This week’s spotlight shines once again on Jelena Dinić’s stunning collection In the Room with the She Wolf, highlighting the poem ‘Devil’s Elbow’.
Post written by Polly Grant Butler
Although I have lived in Adelaide for eight months now, I still have one foot in my Melbourne-hometown, which keeps me going back every month or so. Sometimes I go by sky (an experience I will never not find terrifying), and sometimes by overnight bus (equally terrifying, but for different reasons). The best trips are when I get to avoid the city altogether (has it always been this big?!), instead spending the weekend in the Dandenong Ranges with my partner and my cats and my books.
The Dandenong Ranges is the Melbourne equivalent of the Adelaide Hills, except nobody I know ever wants to visit because they are incapable of going further than a couple of tram stops up Sydney Road. Full of steep inclines and windy roads, both areas appear to have a hairpin turn horrifyingly dubbed ‘Devil’s Elbow’, and though I suspect Jelena’s poem refers to one near her home in the Adelaide Hills, the setting of this poem feels very familiar to me.

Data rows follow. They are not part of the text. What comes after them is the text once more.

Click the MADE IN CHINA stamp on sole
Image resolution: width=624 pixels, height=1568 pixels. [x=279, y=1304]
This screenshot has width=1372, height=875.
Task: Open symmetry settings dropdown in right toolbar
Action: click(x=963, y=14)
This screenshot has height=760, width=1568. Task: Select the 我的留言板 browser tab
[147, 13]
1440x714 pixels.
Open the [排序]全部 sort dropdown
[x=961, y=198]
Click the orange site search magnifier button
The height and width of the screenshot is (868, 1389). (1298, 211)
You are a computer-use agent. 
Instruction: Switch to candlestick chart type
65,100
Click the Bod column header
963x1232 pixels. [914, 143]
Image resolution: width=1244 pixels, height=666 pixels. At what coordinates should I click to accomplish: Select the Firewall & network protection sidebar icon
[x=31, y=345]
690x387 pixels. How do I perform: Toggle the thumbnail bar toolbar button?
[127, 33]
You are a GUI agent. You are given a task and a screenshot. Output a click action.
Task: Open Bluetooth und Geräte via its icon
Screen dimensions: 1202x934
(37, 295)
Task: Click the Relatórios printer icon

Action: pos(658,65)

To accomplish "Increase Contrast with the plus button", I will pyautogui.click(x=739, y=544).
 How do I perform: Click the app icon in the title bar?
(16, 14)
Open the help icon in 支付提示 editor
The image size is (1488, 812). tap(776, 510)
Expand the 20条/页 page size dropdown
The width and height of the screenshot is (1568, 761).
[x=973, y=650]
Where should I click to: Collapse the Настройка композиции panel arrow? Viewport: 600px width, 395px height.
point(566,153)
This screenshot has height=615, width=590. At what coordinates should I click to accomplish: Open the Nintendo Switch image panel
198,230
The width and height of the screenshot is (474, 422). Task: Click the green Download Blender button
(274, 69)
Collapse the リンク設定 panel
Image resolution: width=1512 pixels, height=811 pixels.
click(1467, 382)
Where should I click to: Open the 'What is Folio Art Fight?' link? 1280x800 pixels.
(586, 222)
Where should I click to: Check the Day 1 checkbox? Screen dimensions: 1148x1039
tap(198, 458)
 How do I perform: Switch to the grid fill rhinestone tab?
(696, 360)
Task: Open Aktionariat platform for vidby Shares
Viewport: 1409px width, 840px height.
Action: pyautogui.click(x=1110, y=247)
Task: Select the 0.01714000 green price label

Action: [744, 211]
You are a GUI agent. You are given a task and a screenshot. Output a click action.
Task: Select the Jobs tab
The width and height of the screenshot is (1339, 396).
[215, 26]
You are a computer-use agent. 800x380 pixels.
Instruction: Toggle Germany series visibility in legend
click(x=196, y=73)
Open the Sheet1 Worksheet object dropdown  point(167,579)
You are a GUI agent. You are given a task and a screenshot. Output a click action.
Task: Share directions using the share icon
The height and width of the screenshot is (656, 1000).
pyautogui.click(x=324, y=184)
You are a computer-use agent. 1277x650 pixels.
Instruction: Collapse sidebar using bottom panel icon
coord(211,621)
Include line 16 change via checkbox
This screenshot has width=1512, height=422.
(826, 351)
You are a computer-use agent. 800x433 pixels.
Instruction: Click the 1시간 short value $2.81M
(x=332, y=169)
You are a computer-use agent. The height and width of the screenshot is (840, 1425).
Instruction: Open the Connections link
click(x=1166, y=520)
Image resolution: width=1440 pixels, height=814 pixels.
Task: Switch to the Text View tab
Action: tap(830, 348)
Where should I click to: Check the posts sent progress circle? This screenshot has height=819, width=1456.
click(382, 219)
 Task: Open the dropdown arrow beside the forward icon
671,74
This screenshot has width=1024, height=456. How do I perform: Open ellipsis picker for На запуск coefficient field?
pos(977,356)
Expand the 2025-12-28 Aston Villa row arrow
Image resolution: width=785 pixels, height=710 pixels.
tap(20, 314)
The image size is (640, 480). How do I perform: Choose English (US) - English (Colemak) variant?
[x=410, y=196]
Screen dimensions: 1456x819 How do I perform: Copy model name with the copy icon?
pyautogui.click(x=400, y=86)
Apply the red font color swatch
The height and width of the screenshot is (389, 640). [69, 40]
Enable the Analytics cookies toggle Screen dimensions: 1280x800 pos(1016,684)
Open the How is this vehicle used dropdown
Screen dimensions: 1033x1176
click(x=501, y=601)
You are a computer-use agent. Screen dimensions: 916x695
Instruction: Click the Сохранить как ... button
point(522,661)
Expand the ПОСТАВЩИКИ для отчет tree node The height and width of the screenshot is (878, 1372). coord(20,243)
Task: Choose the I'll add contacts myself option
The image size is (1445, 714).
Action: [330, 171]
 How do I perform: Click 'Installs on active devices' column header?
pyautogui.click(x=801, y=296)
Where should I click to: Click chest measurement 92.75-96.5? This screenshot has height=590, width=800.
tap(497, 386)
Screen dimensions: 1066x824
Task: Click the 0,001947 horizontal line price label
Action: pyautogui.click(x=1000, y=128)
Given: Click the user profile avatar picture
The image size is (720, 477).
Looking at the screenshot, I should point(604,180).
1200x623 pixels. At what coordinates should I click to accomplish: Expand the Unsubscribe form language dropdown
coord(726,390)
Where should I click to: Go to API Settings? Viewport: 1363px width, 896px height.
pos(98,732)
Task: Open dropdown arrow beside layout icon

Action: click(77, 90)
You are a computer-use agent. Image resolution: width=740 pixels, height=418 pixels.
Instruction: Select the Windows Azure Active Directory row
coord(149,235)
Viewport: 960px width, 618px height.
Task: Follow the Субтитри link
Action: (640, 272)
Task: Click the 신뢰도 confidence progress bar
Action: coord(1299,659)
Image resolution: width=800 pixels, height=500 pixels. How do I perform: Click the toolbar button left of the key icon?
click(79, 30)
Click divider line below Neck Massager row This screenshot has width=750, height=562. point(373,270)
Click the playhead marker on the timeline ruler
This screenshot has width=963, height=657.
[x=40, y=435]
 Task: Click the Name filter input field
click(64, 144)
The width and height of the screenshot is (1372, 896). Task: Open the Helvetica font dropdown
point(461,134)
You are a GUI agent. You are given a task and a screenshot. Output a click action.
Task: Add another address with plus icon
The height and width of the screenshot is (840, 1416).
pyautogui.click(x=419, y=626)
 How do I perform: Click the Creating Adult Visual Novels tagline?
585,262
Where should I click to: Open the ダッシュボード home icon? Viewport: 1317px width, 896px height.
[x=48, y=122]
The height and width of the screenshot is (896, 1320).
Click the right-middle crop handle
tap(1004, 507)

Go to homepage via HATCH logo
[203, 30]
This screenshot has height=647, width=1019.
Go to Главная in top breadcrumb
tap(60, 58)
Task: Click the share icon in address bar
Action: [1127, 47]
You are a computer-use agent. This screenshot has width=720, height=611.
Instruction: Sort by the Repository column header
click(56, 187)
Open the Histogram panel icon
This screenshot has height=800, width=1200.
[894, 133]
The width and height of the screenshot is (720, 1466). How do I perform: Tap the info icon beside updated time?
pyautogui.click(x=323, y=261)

‘Devil’s Elbow’ the poem consists of six numbered sections. In the first, we see the ‘curves like a ribbon round the neck of the hill’, a beautifully apt description for this type of landscape. In the second, a close relationship is evoked (‘we turn to each other knowingly’) and contrasted with the poem’s repeating references to wildness, an imagined freedom. The later sections are more abstract, but still sensitively anchored to the familiar. There is something prose-like about this poem, a matter-of-fact tone that allows its images to slice through like magic, lines such as ‘a bling of promise in the sun’ and ‘words sound like staged collisions’.
The last three lines of the final stanza are so simple yet so moving, with the use of full stops forcing you to stop and observe each idea individually while also collectively, like when you’re waiting to enter Devil’s Elbow, watching each car speed by, and the rushing is felt from all directions. I really love this poem.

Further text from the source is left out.